:: TASK REQUIREMENTS ::
Return the lines of the items below exactly as they appear, everything from the line containing "The width and height of the screenshot is (1400, 862)." down to the line containing "pyautogui.click(x=245, y=435)", both of those lines included.

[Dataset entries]
--- Start ---
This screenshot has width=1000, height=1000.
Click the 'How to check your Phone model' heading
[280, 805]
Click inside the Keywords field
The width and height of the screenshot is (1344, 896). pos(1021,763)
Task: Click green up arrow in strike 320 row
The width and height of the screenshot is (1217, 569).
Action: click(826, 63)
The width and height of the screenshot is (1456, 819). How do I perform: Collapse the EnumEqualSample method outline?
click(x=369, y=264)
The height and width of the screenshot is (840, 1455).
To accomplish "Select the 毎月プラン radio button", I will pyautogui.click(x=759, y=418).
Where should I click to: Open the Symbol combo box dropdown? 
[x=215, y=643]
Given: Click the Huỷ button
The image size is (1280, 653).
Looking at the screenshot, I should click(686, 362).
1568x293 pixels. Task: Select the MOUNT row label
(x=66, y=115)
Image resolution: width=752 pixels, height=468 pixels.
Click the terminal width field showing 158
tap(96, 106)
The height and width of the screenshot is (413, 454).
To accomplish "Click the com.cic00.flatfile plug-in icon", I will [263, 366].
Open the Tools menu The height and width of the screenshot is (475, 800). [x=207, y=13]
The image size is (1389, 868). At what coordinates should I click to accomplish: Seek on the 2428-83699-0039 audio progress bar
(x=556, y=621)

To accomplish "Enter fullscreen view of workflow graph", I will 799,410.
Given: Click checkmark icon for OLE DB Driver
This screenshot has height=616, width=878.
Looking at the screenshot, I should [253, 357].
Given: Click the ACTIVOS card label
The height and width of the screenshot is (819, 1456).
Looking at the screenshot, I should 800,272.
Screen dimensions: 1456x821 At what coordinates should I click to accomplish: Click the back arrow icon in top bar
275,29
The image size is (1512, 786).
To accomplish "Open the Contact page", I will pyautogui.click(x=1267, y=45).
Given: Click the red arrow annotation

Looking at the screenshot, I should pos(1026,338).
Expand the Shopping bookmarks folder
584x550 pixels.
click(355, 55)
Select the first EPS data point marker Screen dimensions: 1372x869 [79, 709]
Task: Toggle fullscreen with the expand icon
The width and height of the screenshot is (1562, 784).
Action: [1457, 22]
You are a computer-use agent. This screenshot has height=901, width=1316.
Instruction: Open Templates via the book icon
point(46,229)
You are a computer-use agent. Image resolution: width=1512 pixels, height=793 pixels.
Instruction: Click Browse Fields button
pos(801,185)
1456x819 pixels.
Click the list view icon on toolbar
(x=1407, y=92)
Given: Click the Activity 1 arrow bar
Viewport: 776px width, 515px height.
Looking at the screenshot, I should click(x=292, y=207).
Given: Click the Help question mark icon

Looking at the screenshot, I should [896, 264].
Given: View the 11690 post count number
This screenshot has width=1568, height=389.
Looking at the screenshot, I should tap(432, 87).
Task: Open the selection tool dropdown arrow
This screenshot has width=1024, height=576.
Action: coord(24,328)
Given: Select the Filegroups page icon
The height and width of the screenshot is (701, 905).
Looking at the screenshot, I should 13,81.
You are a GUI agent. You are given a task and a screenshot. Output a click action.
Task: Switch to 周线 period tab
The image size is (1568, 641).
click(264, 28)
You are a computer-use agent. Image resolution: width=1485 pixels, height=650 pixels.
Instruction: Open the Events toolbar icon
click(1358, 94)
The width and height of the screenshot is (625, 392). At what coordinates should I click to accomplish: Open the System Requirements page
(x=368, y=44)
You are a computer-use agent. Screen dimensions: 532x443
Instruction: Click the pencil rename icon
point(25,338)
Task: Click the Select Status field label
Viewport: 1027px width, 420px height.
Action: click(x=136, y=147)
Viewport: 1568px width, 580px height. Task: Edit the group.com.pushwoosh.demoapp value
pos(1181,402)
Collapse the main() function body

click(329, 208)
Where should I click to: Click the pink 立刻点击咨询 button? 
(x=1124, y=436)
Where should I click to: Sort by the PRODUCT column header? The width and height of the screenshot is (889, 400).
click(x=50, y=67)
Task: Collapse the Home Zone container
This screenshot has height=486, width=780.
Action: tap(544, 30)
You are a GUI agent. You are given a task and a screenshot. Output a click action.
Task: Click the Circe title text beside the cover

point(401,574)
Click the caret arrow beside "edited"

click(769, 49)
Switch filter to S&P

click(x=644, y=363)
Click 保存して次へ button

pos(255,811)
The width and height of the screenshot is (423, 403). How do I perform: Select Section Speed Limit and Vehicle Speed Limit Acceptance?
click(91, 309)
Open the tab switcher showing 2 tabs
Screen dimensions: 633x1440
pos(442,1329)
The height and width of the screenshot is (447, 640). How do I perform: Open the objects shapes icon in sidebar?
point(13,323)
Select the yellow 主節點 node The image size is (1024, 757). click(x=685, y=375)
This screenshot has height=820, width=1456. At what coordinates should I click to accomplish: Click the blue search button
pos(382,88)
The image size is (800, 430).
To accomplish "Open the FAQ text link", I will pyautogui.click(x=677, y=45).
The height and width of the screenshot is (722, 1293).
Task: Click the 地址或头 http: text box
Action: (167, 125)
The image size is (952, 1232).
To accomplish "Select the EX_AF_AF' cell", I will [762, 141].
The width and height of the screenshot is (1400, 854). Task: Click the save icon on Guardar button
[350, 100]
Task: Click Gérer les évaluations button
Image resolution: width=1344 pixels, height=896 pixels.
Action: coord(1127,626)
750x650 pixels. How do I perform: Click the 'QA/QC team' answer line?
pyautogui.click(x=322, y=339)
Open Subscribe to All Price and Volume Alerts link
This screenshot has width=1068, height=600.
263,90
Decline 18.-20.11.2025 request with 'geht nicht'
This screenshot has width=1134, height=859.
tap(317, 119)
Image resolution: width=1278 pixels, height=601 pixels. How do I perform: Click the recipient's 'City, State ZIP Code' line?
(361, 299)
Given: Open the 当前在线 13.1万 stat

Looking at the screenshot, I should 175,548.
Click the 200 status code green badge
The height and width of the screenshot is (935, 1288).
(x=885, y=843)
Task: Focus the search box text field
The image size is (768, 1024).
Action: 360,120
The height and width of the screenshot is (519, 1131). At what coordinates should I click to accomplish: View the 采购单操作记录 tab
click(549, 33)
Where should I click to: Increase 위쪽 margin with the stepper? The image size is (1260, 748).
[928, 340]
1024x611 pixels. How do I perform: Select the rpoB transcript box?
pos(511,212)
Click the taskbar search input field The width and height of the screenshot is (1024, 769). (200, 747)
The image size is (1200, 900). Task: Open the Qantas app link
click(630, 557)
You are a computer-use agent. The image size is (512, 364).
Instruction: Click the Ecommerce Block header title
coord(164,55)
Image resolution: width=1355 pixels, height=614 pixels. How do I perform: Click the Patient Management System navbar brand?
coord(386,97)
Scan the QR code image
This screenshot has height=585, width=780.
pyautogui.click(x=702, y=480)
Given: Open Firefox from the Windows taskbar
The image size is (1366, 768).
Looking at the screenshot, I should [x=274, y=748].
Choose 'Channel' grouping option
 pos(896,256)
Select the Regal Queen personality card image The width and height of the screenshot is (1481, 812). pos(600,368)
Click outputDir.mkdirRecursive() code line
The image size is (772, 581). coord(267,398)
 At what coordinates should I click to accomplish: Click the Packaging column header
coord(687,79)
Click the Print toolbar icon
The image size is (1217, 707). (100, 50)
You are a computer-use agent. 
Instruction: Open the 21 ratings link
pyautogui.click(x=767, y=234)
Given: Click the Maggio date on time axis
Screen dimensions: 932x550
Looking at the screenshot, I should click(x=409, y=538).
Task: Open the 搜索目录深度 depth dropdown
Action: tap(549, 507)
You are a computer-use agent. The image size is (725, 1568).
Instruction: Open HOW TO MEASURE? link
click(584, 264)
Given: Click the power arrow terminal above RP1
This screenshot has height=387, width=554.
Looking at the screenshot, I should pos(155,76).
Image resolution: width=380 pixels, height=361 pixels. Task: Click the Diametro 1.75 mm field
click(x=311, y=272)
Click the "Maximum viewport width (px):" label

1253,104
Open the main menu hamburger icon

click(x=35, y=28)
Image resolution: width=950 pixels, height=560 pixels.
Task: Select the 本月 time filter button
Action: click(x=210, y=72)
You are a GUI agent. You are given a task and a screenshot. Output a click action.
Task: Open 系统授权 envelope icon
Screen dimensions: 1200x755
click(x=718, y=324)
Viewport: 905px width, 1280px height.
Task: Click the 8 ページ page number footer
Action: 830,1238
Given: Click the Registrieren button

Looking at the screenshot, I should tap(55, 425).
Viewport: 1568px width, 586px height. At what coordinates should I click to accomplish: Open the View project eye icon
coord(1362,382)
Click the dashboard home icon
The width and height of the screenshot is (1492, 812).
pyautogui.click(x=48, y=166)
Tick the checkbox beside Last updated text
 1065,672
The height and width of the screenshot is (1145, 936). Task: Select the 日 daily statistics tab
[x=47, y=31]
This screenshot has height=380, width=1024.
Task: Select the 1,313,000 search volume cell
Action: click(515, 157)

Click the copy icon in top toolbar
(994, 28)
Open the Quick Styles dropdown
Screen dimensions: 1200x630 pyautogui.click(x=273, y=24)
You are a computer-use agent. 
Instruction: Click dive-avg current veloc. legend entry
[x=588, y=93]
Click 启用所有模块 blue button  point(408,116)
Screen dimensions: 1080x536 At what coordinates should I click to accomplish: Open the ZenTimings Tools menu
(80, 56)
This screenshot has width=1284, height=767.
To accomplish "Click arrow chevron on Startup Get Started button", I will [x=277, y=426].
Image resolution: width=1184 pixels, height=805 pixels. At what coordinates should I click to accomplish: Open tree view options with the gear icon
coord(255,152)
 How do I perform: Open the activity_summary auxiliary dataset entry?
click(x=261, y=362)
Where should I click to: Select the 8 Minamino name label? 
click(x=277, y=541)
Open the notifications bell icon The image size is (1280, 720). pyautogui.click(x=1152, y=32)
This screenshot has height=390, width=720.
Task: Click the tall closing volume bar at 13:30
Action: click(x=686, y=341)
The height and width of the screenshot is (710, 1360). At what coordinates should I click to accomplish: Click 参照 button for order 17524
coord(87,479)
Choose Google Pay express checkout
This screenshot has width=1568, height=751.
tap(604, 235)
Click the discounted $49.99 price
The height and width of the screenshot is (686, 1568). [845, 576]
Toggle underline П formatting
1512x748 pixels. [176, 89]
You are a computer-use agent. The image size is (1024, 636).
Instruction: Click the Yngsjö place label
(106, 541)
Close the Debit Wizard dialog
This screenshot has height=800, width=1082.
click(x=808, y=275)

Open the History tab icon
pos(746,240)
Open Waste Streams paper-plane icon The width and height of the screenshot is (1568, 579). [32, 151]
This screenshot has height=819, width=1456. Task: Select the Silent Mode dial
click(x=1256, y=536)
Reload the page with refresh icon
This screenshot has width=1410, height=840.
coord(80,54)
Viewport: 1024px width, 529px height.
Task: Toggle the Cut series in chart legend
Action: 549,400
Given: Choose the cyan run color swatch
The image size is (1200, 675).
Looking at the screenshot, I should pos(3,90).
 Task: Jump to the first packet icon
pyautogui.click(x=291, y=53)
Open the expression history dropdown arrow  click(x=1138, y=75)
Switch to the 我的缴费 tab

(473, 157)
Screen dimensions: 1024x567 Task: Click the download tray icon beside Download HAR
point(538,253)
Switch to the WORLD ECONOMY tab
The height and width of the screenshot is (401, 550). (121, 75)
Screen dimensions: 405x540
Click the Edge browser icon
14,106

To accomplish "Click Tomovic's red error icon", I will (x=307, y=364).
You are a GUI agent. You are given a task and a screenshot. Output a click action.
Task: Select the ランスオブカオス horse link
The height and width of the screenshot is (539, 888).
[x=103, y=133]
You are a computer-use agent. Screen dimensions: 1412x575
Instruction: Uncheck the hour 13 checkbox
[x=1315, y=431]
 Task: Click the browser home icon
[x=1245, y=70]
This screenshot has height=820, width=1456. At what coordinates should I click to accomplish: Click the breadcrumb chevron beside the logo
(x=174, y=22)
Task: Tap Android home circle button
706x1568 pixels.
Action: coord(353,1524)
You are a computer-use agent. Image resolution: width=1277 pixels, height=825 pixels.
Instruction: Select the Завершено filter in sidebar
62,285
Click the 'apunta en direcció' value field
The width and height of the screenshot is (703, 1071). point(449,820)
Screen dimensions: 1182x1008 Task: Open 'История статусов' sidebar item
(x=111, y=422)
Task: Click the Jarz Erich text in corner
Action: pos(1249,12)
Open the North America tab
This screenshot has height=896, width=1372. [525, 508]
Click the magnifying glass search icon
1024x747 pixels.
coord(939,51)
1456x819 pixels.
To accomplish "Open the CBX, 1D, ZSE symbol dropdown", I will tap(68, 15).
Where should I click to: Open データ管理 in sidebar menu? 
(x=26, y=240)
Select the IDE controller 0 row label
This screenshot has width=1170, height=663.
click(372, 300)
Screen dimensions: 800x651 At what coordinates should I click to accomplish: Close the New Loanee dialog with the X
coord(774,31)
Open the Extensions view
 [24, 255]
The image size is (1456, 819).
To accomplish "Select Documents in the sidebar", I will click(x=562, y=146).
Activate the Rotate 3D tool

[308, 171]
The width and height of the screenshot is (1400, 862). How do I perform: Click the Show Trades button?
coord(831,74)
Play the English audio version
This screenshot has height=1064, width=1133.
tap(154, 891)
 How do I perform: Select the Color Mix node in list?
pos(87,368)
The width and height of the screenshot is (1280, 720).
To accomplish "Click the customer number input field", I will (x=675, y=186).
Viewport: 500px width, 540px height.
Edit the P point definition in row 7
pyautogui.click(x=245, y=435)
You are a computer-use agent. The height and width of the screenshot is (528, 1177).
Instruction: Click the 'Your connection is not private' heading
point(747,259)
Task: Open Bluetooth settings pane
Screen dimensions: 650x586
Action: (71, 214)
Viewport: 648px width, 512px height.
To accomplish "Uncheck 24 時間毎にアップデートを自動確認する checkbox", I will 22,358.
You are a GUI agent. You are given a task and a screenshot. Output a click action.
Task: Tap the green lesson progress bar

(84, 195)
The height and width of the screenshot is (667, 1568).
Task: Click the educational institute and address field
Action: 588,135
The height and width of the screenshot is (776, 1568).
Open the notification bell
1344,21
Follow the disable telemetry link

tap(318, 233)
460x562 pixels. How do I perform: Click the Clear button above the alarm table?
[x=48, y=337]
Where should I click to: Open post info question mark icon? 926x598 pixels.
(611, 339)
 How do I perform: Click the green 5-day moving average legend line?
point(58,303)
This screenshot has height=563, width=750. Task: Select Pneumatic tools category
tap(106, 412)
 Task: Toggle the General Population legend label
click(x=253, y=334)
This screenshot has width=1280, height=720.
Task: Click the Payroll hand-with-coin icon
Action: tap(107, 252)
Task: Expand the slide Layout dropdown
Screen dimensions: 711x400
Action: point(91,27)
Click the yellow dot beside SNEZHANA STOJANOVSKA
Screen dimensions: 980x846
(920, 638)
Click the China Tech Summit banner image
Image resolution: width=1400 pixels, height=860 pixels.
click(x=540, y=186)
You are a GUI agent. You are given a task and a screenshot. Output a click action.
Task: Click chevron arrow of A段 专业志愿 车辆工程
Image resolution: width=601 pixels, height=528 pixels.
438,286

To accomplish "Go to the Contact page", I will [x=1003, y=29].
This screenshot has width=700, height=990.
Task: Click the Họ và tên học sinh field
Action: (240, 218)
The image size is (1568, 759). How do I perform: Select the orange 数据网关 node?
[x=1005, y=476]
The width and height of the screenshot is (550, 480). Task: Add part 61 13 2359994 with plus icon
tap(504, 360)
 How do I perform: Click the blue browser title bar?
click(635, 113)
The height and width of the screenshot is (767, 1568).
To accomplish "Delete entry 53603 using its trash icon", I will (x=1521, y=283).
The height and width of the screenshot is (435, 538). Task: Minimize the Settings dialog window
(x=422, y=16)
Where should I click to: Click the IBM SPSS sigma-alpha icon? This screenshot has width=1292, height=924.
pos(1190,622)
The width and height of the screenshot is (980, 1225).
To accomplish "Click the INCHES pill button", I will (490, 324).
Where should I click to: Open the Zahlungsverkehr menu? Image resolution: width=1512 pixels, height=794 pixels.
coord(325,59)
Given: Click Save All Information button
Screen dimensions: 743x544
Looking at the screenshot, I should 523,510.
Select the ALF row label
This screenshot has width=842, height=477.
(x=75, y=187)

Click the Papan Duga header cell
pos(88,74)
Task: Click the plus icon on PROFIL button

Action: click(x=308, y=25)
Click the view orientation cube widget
--- End ---
:: RESULT ::
The width and height of the screenshot is (1400, 862). How do I perform: Click the Show Trades button?
coord(831,74)
Play the English audio version
This screenshot has height=1064, width=1133.
tap(154, 891)
 How do I perform: Select the Color Mix node in list?
pos(87,368)
The width and height of the screenshot is (1280, 720).
To accomplish "Click the customer number input field", I will (x=675, y=186).
Viewport: 500px width, 540px height.
Edit the P point definition in row 7
pyautogui.click(x=245, y=435)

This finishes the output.